_What you will do_
Express every line of the material as a JSON list of strings, one string per line, omitting blank lines.
____
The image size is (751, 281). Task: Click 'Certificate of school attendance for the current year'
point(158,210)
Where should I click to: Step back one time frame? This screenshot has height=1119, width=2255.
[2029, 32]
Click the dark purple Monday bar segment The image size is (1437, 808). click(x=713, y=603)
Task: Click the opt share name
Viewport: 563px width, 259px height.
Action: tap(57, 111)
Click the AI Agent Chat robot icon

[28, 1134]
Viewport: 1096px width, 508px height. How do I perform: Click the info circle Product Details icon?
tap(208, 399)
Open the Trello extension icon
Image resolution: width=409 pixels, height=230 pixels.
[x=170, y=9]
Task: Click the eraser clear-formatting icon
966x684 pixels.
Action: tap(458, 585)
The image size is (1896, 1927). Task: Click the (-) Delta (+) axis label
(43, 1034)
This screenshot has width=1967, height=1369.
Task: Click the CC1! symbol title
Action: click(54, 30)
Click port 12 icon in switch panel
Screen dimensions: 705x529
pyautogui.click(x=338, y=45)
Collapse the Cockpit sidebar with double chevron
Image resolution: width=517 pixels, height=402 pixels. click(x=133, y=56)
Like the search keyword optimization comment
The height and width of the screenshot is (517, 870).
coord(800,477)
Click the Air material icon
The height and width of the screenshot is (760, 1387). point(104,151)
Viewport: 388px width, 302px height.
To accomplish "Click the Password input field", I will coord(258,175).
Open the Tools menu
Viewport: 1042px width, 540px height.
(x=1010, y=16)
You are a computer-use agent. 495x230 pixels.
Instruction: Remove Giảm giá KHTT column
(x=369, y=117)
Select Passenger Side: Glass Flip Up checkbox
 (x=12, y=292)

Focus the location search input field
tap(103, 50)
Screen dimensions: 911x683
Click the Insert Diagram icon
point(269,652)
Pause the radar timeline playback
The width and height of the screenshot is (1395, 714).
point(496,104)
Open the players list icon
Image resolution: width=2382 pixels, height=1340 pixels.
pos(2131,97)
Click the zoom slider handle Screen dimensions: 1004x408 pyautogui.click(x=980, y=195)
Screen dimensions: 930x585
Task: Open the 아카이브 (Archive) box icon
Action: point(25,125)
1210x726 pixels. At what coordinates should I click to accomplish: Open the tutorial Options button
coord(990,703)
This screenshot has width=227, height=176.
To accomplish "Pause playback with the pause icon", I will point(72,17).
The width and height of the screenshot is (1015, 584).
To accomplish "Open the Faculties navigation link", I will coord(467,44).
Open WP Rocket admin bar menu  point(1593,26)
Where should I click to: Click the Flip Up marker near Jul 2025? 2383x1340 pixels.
____
_Answer for the task_
[
  "The image size is (751, 281). Task: Click 'Certificate of school attendance for the current year'",
  "point(158,210)",
  "Where should I click to: Step back one time frame? This screenshot has height=1119, width=2255.",
  "[2029, 32]",
  "Click the dark purple Monday bar segment The image size is (1437, 808). click(x=713, y=603)",
  "Task: Click the opt share name",
  "Viewport: 563px width, 259px height.",
  "Action: tap(57, 111)",
  "Click the AI Agent Chat robot icon",
  "[28, 1134]",
  "Viewport: 1096px width, 508px height. How do I perform: Click the info circle Product Details icon?",
  "tap(208, 399)",
  "Open the Trello extension icon",
  "Image resolution: width=409 pixels, height=230 pixels.",
  "[x=170, y=9]",
  "Task: Click the eraser clear-formatting icon",
  "966x684 pixels.",
  "Action: tap(458, 585)",
  "The image size is (1896, 1927). Task: Click the (-) Delta (+) axis label",
  "(43, 1034)",
  "This screenshot has width=1967, height=1369.",
  "Task: Click the CC1! symbol title",
  "Action: click(54, 30)",
  "Click port 12 icon in switch panel",
  "Screen dimensions: 705x529",
  "pyautogui.click(x=338, y=45)",
  "Collapse the Cockpit sidebar with double chevron",
  "Image resolution: width=517 pixels, height=402 pixels. click(x=133, y=56)",
  "Like the search keyword optimization comment",
  "The height and width of the screenshot is (517, 870).",
  "coord(800,477)",
  "Click the Air material icon",
  "The height and width of the screenshot is (760, 1387). point(104,151)",
  "Viewport: 388px width, 302px height.",
  "To accomplish \"Click the Password input field\", I will coord(258,175).",
  "Open the Tools menu",
  "Viewport: 1042px width, 540px height.",
  "(x=1010, y=16)",
  "You are a computer-use agent. 495x230 pixels.",
  "Instruction: Remove Giảm giá KHTT column",
  "(x=369, y=117)",
  "Select Passenger Side: Glass Flip Up checkbox",
  " (x=12, y=292)",
  "Focus the location search input field",
  "tap(103, 50)",
  "Screen dimensions: 911x683",
  "Click the Insert Diagram icon",
  "point(269,652)",
  "Pause the radar timeline playback",
  "The width and height of the screenshot is (1395, 714).",
  "point(496,104)",
  "Open the players list icon",
  "Image resolution: width=2382 pixels, height=1340 pixels.",
  "pos(2131,97)",
  "Click the zoom slider handle Screen dimensions: 1004x408 pyautogui.click(x=980, y=195)",
  "Screen dimensions: 930x585",
  "Task: Open the 아카이브 (Archive) box icon",
  "Action: point(25,125)",
  "1210x726 pixels. At what coordinates should I click to accomplish: Open the tutorial Options button",
  "coord(990,703)",
  "This screenshot has width=227, height=176.",
  "To accomplish \"Pause playback with the pause icon\", I will point(72,17).",
  "The width and height of the screenshot is (1015, 584).",
  "To accomplish \"Open the Faculties navigation link\", I will coord(467,44).",
  "Open WP Rocket admin bar menu  point(1593,26)",
  "Where should I click to: Click the Flip Up marker near Jul 2025? 2383x1340 pixels."
]